Click-target data:
<<<<

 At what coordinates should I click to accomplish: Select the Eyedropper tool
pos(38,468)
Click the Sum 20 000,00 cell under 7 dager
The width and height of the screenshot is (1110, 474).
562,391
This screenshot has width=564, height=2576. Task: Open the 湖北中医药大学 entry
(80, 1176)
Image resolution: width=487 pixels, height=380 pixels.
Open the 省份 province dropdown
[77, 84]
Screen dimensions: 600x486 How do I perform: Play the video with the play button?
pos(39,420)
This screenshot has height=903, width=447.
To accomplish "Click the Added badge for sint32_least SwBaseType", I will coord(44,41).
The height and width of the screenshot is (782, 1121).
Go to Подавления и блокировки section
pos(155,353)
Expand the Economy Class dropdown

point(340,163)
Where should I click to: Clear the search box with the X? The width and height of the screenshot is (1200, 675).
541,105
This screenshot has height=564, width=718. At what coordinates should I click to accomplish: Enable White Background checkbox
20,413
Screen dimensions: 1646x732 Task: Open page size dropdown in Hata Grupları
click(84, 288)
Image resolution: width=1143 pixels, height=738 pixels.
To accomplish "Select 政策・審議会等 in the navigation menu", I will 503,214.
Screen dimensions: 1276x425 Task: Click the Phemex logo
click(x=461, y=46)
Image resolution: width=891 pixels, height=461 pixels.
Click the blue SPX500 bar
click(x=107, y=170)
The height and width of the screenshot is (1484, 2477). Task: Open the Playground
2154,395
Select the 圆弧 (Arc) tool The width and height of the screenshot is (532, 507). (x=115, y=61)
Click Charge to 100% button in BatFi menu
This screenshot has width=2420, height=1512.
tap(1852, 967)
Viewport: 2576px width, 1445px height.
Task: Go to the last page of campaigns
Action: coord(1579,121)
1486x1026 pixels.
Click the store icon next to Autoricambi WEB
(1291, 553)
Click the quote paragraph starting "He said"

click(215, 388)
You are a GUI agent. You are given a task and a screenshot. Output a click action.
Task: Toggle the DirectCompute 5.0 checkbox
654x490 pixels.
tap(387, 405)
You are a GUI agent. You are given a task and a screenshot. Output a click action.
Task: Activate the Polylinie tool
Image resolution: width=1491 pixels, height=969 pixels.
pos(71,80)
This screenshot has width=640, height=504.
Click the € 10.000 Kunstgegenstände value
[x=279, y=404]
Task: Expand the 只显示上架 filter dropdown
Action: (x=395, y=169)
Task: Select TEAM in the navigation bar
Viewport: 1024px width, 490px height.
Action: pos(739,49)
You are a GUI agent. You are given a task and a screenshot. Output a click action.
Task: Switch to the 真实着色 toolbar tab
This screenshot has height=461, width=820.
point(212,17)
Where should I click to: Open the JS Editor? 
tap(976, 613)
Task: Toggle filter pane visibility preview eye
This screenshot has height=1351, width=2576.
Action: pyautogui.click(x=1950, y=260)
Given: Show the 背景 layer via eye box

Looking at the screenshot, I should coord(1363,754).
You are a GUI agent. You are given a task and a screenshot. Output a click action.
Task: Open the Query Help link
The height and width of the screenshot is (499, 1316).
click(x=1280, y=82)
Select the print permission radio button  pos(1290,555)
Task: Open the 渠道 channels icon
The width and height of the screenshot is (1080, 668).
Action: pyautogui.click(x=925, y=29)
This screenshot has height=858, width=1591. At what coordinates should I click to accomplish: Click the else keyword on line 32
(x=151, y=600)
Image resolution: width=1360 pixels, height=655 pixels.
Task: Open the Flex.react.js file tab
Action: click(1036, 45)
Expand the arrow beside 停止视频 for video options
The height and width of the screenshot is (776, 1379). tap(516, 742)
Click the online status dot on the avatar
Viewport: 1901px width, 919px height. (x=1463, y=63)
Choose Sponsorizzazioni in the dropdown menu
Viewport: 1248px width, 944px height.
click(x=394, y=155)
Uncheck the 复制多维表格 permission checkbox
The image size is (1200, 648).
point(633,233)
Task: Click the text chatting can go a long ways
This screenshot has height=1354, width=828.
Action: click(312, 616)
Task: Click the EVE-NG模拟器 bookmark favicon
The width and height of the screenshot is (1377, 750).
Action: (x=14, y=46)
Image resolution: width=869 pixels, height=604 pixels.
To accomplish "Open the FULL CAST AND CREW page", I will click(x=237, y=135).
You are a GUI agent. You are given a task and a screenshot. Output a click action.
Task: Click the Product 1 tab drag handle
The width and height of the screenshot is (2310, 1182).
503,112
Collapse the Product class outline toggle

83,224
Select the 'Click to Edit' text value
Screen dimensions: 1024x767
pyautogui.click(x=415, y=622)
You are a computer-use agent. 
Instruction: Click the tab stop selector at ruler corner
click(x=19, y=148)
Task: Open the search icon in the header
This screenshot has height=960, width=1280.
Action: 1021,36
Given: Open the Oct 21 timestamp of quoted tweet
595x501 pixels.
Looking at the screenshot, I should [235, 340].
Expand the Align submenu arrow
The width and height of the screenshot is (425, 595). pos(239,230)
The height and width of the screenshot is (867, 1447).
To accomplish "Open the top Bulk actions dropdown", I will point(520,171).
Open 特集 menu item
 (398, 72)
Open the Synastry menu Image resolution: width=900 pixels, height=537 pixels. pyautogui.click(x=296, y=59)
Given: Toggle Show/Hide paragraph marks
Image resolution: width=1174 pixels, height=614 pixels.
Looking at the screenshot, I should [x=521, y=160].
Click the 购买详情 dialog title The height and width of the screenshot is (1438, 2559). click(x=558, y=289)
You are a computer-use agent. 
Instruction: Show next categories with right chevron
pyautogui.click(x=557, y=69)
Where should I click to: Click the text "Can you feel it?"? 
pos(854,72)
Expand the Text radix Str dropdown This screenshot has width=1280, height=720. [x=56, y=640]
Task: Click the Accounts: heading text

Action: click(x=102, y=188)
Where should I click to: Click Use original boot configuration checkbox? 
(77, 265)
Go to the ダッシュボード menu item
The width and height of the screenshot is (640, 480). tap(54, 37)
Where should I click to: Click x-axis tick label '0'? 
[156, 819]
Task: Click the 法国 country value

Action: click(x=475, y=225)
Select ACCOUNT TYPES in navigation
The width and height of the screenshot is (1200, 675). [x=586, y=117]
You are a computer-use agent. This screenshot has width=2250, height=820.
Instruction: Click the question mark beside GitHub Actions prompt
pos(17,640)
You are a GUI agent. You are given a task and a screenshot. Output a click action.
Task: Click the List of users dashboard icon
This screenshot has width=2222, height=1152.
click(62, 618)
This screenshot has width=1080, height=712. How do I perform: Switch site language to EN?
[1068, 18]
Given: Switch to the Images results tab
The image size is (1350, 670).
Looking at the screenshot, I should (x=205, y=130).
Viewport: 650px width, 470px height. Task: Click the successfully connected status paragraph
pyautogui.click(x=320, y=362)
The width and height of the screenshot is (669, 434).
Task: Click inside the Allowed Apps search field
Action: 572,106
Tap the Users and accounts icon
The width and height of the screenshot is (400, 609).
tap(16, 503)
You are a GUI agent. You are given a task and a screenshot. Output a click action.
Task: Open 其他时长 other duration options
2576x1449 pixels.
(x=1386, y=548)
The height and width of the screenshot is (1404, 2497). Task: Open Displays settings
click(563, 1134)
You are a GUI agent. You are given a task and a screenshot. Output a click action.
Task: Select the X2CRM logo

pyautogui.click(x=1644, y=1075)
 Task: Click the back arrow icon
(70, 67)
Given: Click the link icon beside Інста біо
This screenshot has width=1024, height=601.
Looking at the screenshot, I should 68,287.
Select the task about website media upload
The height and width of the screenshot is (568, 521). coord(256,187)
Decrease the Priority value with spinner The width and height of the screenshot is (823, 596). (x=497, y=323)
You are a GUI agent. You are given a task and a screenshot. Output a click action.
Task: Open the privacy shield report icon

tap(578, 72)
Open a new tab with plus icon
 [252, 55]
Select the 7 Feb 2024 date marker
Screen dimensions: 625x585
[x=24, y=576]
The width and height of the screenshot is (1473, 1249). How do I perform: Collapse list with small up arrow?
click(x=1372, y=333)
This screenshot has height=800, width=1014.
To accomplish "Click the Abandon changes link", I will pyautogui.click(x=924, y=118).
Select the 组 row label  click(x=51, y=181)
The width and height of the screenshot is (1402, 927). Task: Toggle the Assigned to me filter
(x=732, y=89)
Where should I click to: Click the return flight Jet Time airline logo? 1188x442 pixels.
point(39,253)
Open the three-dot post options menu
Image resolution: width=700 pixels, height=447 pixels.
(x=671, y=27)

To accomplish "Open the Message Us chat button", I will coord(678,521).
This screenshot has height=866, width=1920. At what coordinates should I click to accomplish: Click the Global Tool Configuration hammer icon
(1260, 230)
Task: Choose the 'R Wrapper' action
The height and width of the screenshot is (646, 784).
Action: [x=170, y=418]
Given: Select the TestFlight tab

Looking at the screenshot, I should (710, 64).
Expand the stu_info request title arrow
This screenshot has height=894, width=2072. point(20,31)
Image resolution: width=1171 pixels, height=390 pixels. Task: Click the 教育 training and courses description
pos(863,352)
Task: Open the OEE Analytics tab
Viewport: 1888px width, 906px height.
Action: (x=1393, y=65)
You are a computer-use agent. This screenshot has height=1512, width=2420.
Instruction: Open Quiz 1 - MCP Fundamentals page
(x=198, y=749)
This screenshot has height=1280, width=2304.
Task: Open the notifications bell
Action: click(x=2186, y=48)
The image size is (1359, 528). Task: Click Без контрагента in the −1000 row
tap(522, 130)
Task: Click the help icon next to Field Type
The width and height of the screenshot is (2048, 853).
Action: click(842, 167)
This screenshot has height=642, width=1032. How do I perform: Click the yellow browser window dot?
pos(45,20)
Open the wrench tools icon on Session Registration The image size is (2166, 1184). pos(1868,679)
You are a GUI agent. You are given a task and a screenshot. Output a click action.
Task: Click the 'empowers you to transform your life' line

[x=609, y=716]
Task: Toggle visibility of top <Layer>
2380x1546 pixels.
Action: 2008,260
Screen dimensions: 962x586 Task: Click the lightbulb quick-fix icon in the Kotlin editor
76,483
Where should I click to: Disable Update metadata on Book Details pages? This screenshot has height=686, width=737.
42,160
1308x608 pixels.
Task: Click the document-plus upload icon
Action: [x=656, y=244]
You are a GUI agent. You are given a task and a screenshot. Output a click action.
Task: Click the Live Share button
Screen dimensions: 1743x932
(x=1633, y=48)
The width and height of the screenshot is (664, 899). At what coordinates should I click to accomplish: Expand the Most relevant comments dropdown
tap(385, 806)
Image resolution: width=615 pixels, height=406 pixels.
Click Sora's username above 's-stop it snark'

>>>>

* [WHAT THE EXERCISE ASKS]: In the listing, take everything from the line containing "Given: Click the link icon beside Інста біо" down to the line containing "tap(578, 72)" and write it out again with "Decrease" changed to "Increase", leaving all else untouched.

* [EXERCISE ANSWER]:
Given: Click the link icon beside Інста біо
This screenshot has width=1024, height=601.
Looking at the screenshot, I should 68,287.
Select the task about website media upload
The height and width of the screenshot is (568, 521). coord(256,187)
Increase the Priority value with spinner The width and height of the screenshot is (823, 596). (x=497, y=323)
You are a GUI agent. You are given a task and a screenshot. Output a click action.
Task: Open the privacy shield report icon

tap(578, 72)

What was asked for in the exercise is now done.